Often, she said, these coaches were allowed to silently move from team to team, taking their abusive practices with them.
“The reasons for their departures were covered up in misleading press releases that often thanked the departing coach for his service,” Yates said. “All while those in a position to do something about it both at the league and federation, stood by and did nothing.”
Racing Lousivlle did not address the reason for its firing of Holly last year, stating on Aug. 31 that he was “fired for cause.”
When questioned, Racing Louisville’s Executive Vice President of Development James O’Connor — who is now the organization’s president — addressed whether Holly’s termination was linked to any legal wrongdoings.
“I don’t know whether I’d say illegal,” he told reporters at the time. “I don’t know. That’s a sensitive viewpoint … I plead the fifth. I’ll take the attorney line on that.”

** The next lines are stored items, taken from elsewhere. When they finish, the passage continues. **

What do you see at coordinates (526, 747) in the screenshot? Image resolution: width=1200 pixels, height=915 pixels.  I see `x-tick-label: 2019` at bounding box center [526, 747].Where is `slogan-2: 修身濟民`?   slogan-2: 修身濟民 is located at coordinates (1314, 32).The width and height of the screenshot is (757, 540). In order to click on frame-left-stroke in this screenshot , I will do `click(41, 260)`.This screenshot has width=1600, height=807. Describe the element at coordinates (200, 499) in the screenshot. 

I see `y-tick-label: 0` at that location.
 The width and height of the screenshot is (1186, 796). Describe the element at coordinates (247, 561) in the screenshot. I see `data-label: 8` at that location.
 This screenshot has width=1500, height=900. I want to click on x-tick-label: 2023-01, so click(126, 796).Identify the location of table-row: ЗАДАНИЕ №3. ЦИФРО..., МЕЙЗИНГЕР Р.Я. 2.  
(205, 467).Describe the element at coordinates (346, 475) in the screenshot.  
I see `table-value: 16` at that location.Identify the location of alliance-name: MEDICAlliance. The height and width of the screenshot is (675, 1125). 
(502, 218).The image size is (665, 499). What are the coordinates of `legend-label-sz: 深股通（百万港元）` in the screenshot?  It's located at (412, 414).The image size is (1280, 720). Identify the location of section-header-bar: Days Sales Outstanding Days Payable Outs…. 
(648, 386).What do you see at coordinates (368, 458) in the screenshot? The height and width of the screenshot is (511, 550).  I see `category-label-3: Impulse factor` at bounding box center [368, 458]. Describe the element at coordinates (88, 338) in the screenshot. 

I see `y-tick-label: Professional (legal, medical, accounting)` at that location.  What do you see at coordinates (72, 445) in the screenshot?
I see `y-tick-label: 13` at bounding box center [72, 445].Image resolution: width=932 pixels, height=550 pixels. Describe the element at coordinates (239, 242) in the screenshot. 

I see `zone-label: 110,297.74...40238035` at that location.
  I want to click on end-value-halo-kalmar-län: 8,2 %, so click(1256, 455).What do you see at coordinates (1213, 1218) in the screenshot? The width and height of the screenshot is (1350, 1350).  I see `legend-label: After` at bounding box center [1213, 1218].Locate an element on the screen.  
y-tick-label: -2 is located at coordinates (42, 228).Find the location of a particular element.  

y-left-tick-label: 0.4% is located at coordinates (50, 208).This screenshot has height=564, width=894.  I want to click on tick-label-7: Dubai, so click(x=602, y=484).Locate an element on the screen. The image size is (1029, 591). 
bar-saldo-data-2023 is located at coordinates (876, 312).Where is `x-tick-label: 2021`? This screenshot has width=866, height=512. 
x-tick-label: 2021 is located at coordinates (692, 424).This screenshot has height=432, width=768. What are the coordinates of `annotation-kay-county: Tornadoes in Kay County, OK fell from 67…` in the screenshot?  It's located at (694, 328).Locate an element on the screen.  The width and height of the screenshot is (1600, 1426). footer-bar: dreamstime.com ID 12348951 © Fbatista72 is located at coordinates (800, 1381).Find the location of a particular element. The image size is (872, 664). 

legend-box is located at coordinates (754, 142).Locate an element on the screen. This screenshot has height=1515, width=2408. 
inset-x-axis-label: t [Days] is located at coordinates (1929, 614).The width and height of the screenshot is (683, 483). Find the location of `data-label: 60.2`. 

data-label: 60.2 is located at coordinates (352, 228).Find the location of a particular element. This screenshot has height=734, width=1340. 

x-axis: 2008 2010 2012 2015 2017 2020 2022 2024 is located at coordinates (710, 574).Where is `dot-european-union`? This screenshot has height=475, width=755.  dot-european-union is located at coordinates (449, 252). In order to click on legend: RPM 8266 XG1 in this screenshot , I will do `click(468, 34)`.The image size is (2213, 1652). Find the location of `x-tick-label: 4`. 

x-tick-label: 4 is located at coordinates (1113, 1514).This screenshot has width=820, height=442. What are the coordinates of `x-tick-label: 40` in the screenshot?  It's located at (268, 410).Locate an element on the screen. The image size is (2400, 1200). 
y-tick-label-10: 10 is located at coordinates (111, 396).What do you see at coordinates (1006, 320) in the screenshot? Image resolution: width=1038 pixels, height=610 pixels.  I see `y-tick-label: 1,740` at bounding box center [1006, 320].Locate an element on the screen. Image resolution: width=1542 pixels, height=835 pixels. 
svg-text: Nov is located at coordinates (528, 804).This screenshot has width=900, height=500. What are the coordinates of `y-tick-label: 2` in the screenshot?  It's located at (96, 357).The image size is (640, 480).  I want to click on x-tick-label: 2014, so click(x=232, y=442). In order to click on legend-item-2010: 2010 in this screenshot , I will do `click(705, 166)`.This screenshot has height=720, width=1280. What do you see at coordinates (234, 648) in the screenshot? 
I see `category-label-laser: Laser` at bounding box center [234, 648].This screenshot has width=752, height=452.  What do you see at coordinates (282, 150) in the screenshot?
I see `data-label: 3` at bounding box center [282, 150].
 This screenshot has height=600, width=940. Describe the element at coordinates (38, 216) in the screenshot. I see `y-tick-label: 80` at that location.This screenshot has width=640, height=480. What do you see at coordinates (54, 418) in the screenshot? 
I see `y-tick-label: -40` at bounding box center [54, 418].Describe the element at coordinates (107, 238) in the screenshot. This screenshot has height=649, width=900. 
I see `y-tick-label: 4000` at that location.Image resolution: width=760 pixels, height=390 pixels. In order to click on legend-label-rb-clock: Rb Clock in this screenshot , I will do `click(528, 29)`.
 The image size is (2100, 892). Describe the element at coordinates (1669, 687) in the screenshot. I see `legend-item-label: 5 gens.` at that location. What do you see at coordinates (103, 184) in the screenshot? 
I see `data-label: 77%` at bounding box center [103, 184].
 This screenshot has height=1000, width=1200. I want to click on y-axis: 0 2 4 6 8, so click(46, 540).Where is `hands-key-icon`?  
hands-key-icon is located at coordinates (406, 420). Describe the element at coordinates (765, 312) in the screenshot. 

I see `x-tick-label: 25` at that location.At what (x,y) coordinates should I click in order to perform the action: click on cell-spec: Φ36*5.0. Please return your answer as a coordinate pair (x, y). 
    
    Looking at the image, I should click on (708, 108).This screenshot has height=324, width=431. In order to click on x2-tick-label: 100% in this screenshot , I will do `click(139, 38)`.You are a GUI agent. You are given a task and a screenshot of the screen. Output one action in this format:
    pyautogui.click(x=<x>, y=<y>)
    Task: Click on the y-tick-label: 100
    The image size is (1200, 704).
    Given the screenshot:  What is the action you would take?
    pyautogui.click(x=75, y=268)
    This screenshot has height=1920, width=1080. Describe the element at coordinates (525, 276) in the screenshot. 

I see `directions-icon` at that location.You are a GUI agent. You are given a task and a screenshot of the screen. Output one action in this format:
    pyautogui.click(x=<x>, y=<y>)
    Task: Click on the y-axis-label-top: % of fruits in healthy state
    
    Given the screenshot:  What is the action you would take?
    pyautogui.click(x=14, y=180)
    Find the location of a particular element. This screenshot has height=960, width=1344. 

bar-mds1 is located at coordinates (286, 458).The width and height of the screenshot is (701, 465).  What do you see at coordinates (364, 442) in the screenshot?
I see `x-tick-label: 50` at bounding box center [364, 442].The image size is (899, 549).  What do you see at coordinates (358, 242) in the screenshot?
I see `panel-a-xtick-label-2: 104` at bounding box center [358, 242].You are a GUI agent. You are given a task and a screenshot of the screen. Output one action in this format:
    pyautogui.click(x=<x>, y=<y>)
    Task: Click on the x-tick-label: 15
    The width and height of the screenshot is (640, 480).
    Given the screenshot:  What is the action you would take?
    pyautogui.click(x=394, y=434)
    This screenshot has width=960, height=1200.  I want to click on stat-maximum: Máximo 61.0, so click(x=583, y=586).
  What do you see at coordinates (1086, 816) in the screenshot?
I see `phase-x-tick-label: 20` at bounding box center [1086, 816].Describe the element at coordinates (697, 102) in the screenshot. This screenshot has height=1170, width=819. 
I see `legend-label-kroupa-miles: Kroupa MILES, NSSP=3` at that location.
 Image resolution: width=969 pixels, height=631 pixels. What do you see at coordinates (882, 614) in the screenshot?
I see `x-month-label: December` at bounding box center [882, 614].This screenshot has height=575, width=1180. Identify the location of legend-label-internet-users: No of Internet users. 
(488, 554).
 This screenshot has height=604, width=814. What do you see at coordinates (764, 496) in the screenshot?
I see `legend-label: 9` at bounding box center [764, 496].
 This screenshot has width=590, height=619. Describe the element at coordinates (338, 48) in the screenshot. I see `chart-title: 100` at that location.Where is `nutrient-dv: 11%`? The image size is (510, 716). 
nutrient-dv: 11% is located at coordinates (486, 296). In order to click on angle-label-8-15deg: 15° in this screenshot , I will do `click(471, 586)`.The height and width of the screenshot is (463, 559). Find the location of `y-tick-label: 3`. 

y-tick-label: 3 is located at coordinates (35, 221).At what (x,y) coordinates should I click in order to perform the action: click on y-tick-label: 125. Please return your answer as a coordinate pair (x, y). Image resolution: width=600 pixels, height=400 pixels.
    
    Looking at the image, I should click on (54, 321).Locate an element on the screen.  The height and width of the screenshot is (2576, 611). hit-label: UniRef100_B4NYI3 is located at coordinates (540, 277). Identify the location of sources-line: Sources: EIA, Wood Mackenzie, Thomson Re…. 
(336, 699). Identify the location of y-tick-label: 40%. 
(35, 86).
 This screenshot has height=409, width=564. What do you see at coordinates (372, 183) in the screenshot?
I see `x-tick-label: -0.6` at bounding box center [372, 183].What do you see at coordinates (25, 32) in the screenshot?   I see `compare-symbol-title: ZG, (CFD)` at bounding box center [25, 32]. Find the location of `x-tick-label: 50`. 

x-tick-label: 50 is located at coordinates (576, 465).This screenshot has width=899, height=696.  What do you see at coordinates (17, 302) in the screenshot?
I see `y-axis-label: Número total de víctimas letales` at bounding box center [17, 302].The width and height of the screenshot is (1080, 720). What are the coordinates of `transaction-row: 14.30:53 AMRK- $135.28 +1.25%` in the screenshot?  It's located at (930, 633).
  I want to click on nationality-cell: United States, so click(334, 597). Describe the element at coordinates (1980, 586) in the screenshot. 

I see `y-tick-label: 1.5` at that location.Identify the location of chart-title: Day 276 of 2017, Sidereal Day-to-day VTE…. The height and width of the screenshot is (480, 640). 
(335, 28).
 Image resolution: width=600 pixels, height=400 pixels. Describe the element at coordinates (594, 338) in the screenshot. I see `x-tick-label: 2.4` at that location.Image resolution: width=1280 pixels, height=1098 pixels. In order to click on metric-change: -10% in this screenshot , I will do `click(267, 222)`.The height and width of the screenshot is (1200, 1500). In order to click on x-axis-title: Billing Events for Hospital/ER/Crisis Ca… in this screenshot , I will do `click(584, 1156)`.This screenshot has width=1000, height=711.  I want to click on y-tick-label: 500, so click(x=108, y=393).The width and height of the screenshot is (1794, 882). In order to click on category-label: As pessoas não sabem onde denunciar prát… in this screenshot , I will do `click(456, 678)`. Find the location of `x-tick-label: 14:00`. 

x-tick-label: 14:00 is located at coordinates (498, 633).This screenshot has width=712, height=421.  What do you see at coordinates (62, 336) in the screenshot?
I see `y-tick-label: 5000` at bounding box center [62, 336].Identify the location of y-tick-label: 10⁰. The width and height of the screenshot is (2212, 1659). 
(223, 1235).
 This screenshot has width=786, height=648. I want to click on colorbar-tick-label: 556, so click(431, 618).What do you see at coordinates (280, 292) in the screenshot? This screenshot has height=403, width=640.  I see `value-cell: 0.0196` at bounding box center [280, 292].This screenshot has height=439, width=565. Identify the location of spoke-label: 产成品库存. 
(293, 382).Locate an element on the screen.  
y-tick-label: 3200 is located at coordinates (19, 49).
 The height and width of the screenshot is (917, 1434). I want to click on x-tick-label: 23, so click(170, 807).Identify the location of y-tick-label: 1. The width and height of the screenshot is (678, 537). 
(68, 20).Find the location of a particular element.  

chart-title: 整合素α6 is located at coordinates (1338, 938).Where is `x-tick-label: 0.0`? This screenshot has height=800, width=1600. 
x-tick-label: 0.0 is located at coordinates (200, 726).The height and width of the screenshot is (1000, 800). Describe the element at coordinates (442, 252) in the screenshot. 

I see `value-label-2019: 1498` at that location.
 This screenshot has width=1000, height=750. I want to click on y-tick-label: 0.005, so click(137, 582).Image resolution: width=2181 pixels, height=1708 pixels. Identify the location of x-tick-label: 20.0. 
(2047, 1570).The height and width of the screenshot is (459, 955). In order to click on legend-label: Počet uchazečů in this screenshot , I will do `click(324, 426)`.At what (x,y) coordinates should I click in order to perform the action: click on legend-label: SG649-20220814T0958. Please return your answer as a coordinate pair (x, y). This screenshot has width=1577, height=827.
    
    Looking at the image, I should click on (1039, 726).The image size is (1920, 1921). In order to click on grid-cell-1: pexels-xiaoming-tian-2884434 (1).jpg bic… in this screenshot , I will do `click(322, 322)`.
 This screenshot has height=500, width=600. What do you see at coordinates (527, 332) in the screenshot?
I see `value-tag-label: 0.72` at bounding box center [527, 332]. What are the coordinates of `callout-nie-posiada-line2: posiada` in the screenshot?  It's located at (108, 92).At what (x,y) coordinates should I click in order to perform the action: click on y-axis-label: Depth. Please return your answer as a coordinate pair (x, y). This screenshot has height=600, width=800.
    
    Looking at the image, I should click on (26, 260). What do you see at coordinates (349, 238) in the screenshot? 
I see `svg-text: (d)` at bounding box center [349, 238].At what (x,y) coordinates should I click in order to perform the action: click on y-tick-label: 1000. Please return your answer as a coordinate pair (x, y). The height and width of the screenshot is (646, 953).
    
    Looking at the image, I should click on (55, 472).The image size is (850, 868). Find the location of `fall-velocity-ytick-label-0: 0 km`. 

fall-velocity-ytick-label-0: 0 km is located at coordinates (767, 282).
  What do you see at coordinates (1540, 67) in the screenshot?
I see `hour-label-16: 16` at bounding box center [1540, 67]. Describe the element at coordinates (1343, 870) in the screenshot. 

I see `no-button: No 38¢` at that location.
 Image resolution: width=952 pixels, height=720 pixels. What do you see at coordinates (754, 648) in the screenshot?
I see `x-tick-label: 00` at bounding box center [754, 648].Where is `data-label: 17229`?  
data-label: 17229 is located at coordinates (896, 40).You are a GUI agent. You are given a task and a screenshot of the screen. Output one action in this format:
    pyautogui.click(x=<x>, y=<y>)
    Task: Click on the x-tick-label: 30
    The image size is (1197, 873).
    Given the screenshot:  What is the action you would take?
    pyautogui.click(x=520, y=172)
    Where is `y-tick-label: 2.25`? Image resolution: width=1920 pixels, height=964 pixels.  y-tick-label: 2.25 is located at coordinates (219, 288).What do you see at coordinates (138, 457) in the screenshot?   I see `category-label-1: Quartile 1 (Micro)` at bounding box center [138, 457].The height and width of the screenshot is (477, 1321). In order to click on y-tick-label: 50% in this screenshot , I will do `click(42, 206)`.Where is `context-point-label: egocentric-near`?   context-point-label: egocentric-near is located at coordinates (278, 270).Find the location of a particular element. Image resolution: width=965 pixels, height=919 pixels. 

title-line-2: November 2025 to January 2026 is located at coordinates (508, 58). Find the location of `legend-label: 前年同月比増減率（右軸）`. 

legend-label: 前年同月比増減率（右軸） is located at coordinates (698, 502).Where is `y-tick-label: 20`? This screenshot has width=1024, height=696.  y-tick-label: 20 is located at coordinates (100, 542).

U.S. Soccer’s report Monday revealed that Holly was accused of groping and sexually assaulting Racing Louisville player Erin Simon on multiple occasions.
When Dames resigned as coach of the Chicago Red Stars last November, the club issued a press release that reflected the cover-up concerns Yates addressed.
The release, which detailed Chicago’s acceptance of his resignation, included a quote from Dames.
“For 11 years, I have dedicated myself to help build the Chicago Red Stars into one of the top international clubs,” he said. “Effective today, I’m refocusing my attention to my family and future endeavors, and I am resigning as coach of the Chicago Red Stars. I’d like to thank the Chicago Red Stars organization, the fans and the players who I have had the opportunity to work with in their professional soccer careers. I look forward to watching the Chicago Red Stars and the NWSL continue to grow and evolve while supporting their players.”
The Red Stars organization praised Dames in the release, applauding the consistent play of the club during his tenure.
“Under Rory’s leadership we have been a remarkably consistent and excellent club on the field,” the release said. “We continually evaluate our team and front office environment, and given the dynamic change underway in the league, it is time to begin the next chapter of the Red Stars with a search for new leadership of the team.”
That press release went out less than a day before more details about his departure from the organization came to light, in a Washington Post article written by Molly Hensley-Clancy.
In addition, Yates discussed her concerns that the Portland Thorns, Chicago Red Stars and Racing Louisville all hindered the investigation with various levels of non-compliance, despite outwardly expressing to the public that they were cooperating fully with the investigation.
“We found the pushback that we did receive from some of the teams to be troubling and inconsistent with public statements of their desire to get to the bottom of this,” Yates said. “But we were also respectful of the joint investigation being conducted by the NWSL and the PA, and the fact that they’re going to be looking at this and the fact that the NWSL has the authority to be able to address coaches and coaching misconduct and discipline.”
Cone said that she didn’t think it was “constructive” to talk about individual owners or executives at this point, referring to a question asked about the teams that did not participate fully in the investigation.
“I think the report shows that we have systemic issues beyond one individual,” she said. “Do I wish that everyone had cooperated in the investigation? Of course.”
She also added that further decisions regarding those organizations aren’t entirely up to U.S. Soccer.